POR FALAR EM PLEBISCITO

POR FALAR EM PLEBISCITO


As periferias são comumente tratadas com descaso pelas grandes cidades. Essas se preocupam com o entorno da sede e com os bairros ricos. O resto os políticos embrulham bem devagar.  
Eu morei no Bairro Lindéia, na casa do Senhor Lazinho, gente da melhor qualidade, que tinha ainda no lote um boteco e um cavalo. A ótima casa era à beira de um córrego podre. Os esgotos das casas corriam a céu aberto para esse destruído regato. A avenida não tinha asfalto e quando chovia até o cavalo do Senhor Lazinho tinha dificuldades de locomoção. Ônibus, nem pensar.
No quesito humano foi o melhor local em que já morei. Os vizinhos e o dono da casa eram sensacionais. Tinham sempre a grandeza do sorriso franco e um bom dia amigável. Eram delicados e carinhosos com os meus filhos. O Filipe, na época, tinha cerca de dois anos, costumava fugir de casa para se aconchegar e usufruir do cafezinho doce da Dona Maria, esposa do proprietário. Da meia parede que nos dividia eu o escutava chamando a Dona Maria: “Iiiia... íiia... aafé”.

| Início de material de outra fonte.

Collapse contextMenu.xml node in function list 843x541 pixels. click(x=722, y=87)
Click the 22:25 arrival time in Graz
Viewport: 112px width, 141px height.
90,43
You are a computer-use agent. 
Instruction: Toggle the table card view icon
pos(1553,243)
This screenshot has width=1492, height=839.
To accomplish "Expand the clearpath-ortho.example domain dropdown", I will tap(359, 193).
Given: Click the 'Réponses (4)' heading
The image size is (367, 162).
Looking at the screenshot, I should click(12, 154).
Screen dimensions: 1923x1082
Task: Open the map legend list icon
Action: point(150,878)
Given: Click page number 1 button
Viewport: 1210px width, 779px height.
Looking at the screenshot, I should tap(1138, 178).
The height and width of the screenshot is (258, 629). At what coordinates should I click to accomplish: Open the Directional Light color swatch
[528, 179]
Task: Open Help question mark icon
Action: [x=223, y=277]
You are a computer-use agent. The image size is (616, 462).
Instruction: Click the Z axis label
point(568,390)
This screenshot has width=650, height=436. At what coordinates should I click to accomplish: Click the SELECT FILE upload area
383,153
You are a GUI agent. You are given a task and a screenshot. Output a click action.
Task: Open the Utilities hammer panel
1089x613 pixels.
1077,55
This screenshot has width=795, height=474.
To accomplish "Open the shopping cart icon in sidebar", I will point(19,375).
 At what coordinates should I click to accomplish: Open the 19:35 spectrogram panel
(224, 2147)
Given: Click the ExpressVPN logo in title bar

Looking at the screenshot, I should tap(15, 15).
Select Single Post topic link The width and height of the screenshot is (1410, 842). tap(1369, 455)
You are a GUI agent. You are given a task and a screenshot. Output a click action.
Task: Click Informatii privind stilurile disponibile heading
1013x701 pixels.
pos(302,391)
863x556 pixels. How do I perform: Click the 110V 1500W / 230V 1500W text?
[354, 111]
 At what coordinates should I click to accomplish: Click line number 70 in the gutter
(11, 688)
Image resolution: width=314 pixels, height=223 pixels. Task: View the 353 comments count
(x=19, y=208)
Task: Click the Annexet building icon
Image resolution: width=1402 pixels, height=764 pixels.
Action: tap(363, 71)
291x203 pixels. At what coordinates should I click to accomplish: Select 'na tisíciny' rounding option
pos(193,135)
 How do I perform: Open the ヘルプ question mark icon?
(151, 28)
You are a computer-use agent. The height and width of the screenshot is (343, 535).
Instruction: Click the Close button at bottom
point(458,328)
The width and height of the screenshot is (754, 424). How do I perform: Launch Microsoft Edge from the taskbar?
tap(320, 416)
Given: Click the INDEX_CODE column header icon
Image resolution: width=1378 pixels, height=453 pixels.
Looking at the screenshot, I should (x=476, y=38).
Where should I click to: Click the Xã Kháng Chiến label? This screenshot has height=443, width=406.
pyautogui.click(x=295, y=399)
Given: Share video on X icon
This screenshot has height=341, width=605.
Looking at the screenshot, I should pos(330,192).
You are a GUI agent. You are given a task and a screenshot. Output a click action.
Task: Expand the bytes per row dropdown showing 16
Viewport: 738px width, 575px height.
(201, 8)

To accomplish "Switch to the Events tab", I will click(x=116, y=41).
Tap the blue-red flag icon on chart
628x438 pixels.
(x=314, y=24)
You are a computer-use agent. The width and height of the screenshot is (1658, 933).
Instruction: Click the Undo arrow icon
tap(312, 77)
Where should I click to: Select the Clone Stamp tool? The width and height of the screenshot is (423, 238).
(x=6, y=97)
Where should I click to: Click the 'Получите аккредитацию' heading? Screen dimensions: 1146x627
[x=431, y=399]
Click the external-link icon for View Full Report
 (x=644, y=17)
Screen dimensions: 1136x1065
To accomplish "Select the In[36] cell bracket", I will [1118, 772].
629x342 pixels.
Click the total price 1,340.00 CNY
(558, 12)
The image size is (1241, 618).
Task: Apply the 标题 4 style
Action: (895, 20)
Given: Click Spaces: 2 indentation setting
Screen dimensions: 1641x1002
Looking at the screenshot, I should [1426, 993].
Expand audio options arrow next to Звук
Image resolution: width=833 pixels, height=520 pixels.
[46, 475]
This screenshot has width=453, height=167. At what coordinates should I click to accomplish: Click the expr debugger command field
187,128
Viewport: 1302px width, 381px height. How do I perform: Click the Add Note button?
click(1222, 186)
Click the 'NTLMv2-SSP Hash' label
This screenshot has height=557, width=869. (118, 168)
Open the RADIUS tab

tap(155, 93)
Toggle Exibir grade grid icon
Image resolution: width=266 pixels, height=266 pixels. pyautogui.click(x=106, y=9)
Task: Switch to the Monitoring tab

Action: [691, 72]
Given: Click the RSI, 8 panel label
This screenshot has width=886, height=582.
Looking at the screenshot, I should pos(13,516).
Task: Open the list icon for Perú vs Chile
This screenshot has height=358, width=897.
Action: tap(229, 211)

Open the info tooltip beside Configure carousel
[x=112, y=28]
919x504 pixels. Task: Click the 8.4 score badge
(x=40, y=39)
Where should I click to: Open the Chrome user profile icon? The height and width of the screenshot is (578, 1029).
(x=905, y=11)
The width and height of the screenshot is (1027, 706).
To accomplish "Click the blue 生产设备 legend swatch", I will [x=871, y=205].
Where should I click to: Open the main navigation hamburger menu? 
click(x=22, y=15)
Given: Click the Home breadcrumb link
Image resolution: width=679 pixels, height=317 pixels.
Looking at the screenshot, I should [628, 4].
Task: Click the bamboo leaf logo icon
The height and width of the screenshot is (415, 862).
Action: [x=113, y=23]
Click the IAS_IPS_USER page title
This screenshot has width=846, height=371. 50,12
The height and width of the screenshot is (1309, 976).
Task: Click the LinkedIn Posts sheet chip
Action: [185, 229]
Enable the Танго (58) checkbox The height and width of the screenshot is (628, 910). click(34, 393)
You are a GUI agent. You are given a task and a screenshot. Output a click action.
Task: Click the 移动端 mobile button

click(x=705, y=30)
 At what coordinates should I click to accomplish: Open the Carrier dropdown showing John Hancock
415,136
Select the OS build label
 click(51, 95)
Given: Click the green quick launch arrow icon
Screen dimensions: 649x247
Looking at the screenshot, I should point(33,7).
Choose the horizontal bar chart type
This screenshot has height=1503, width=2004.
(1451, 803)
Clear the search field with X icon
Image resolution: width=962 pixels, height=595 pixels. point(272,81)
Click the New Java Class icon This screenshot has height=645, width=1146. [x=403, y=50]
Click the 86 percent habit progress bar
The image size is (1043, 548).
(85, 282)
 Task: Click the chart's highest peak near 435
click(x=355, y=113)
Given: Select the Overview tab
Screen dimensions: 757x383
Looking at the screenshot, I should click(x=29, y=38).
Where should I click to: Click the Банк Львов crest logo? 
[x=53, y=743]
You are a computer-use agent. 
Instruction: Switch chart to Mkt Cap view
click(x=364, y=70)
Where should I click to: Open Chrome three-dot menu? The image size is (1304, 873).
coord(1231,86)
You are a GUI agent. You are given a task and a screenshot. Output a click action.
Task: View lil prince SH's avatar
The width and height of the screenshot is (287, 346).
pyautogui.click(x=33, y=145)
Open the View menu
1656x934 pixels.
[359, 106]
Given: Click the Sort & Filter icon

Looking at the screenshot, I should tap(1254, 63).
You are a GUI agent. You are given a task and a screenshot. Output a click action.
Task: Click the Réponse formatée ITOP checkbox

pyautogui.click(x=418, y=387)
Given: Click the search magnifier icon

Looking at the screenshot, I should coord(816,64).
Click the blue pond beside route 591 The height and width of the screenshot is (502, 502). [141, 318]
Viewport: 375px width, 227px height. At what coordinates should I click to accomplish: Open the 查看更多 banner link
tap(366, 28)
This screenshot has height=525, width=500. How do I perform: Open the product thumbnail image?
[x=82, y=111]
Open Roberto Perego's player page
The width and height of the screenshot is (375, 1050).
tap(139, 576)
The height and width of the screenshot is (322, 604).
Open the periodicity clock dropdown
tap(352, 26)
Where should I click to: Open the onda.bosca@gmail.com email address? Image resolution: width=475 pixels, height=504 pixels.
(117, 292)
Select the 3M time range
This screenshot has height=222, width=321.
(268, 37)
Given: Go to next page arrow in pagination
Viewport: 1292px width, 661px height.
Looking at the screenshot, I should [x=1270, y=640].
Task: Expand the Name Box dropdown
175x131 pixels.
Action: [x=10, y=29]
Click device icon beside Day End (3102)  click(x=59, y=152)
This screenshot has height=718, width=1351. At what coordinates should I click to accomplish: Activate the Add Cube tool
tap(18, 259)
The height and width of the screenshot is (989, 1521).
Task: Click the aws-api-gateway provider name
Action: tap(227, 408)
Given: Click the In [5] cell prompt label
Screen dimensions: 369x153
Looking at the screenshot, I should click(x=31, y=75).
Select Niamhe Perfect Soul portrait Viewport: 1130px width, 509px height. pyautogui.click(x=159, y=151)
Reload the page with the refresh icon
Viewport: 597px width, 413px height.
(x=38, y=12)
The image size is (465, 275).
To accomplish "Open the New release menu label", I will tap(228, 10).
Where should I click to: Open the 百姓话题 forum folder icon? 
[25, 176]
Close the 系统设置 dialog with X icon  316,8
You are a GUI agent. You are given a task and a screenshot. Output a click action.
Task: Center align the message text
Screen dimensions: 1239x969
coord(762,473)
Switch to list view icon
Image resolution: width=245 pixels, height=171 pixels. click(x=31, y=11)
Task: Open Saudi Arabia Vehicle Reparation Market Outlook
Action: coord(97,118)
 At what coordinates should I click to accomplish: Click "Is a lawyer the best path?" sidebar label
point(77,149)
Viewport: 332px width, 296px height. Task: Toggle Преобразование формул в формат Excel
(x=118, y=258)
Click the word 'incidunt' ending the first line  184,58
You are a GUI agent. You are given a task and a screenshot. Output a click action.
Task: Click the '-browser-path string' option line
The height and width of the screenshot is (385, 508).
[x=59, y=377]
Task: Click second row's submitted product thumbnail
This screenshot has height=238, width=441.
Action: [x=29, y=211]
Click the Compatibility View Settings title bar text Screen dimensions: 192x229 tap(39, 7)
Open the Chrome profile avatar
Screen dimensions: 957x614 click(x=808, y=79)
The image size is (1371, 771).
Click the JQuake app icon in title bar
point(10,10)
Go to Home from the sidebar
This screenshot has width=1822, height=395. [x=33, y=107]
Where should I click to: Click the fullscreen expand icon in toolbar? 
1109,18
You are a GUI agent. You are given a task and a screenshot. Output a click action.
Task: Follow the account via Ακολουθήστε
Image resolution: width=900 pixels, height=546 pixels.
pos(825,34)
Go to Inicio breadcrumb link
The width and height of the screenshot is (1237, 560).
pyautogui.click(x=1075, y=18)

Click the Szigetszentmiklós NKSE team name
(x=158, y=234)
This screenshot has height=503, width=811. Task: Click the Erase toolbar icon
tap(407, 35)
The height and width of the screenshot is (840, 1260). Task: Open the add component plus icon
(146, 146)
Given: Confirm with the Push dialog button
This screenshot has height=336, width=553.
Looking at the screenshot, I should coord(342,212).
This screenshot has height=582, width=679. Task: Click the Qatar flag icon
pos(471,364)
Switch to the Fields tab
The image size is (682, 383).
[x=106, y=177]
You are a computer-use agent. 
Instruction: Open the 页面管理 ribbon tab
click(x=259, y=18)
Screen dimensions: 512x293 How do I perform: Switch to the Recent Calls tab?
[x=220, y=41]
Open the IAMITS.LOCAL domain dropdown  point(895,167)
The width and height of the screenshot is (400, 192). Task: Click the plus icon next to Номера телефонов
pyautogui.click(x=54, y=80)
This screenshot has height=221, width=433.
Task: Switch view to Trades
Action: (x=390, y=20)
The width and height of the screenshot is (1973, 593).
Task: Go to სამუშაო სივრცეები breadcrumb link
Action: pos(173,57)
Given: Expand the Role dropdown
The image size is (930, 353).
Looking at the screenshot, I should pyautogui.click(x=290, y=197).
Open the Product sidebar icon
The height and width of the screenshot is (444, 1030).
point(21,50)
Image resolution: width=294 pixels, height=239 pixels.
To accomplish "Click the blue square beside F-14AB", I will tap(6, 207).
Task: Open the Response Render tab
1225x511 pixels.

O lugar não tinha estrutura nenhuma, era abandonado. Enquanto os bairros vizinhos estavam totalmente asfaltados e cobertos por saneamentos básicos, o Bairro Lindéia era uma ilha esquecida. O motivo eu já disse: Belo Horizonte tem o costume de abandonar a periferia e cuidar bem dos lugares mais abastados da classe A.
Os moradores revoltados conseguiram impor um plebiscito para o distrito deixar de pertencer a Belo Horizonte passando para Contagem, cidade que todos imaginavam, cuidava melhor da periferia.
No dia da votação um repórter da televisão entrevistou um dos moradores:
— O senhor é a favor ou contra a mudança?
O morador, sem pestanejar:
— Eu sou contra. Aqui pertence a capital, eu moro na capital, se trocarem vou passar a morar no interior.
Eu, com a minha câmera fotográfica e o repórter, nos entreolhamos surpresos, e seguimos colhendo opiniões. Cada morador com a sua opinião e com os seus motivos particulares. O coletivo esquecido em um canto.
Atualmente o bairro não tem mais estes problemas. Agora é muito pior. A peste é o trafego das drogas e a sua parceira, a violência. Os sorrisos francos foram substituídos pelo medo.